I feel like the worst mother ever tonight.
Today was busy. I have a lot going on, and a lot on my mind. Jack, weirdly, took his nap from 11:30 until 1:15 rather than his usual after lunch 1ish to 3ish. I was also babysitting a friend's kids this morning, and working with another friend on some logistical stuff for this weekend, and getting some stuff planned for the afternoon when the girls were at daycamp, and and and...
I fed the girls lunch at about 12:35. I put away a plate for Jack. Erin took the girls to camp for me when she picked up her kids, so Dad and I waited around for Jack to wake up before we left for an afternoon of errands.
We went to the kitchen store, to a friend's house for a quick errand, past the house that just came on the market that I am dying to see (tomorrow), around another neighborhood that I wanted to point out to my dad because I just found it and it's cool, through the car wash, through the drive-in root beer place, to the liquor store, the grocery store, and the discount store where I got wrapping paper, before I dropped Dad off, swung by to pick up the girls, and finally got him home at 4:15 for snack. Which he inhaled. Of course.

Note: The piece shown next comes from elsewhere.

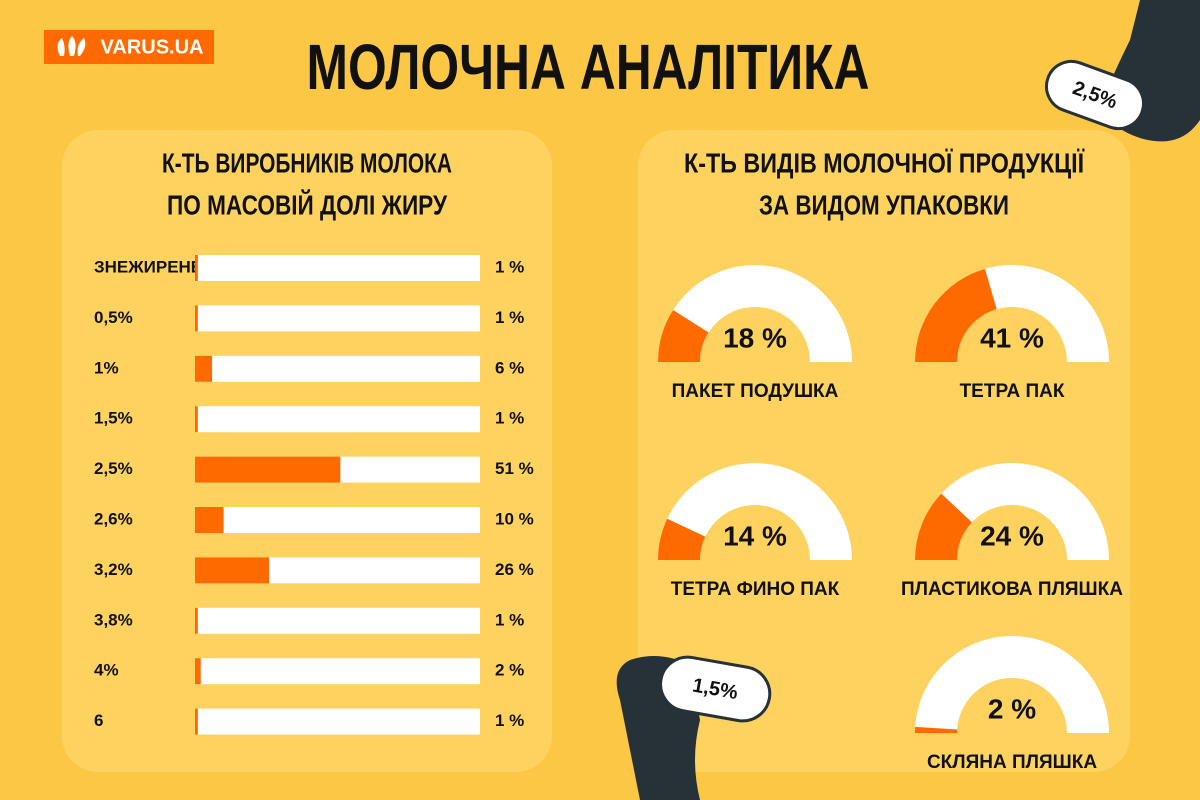 This screenshot has width=1200, height=800. What do you see at coordinates (588, 67) in the screenshot?
I see `page-title: МОЛОЧНА АНАЛІТИКА` at bounding box center [588, 67].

And that sweet boy didn't make a peep the entire time. The root beer might have helped (he was very brave in the car wash), but I think I feel worst that I fed my kid root beer for lunch than I feel about missing lunch altogether!

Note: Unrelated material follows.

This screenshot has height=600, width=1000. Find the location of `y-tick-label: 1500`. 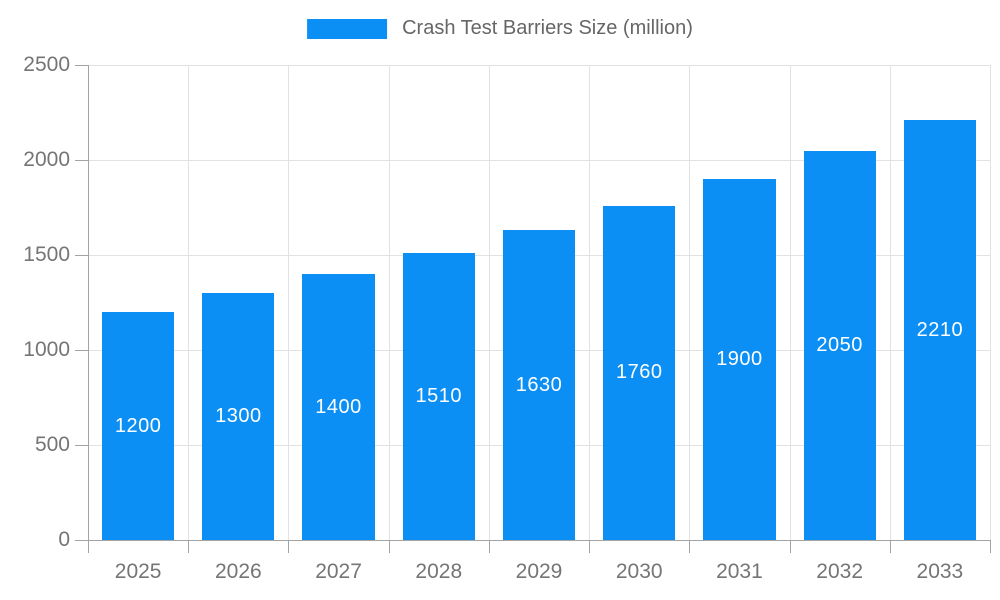

y-tick-label: 1500 is located at coordinates (46, 254).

I almost woke him up to feed him when I found his lunch, before I realized that we ate dinner and he had lots of fruit and he's fine, he's fine, kids miss meals all the time. Plenty of kids in this world don't have enough to eat, and he gets three meals and two snacks almost every day. He's fine, he's fine.
But the guilt, the guilt.
It will be a lot easier when he can say, "Hey, Ma, how about some lunch?"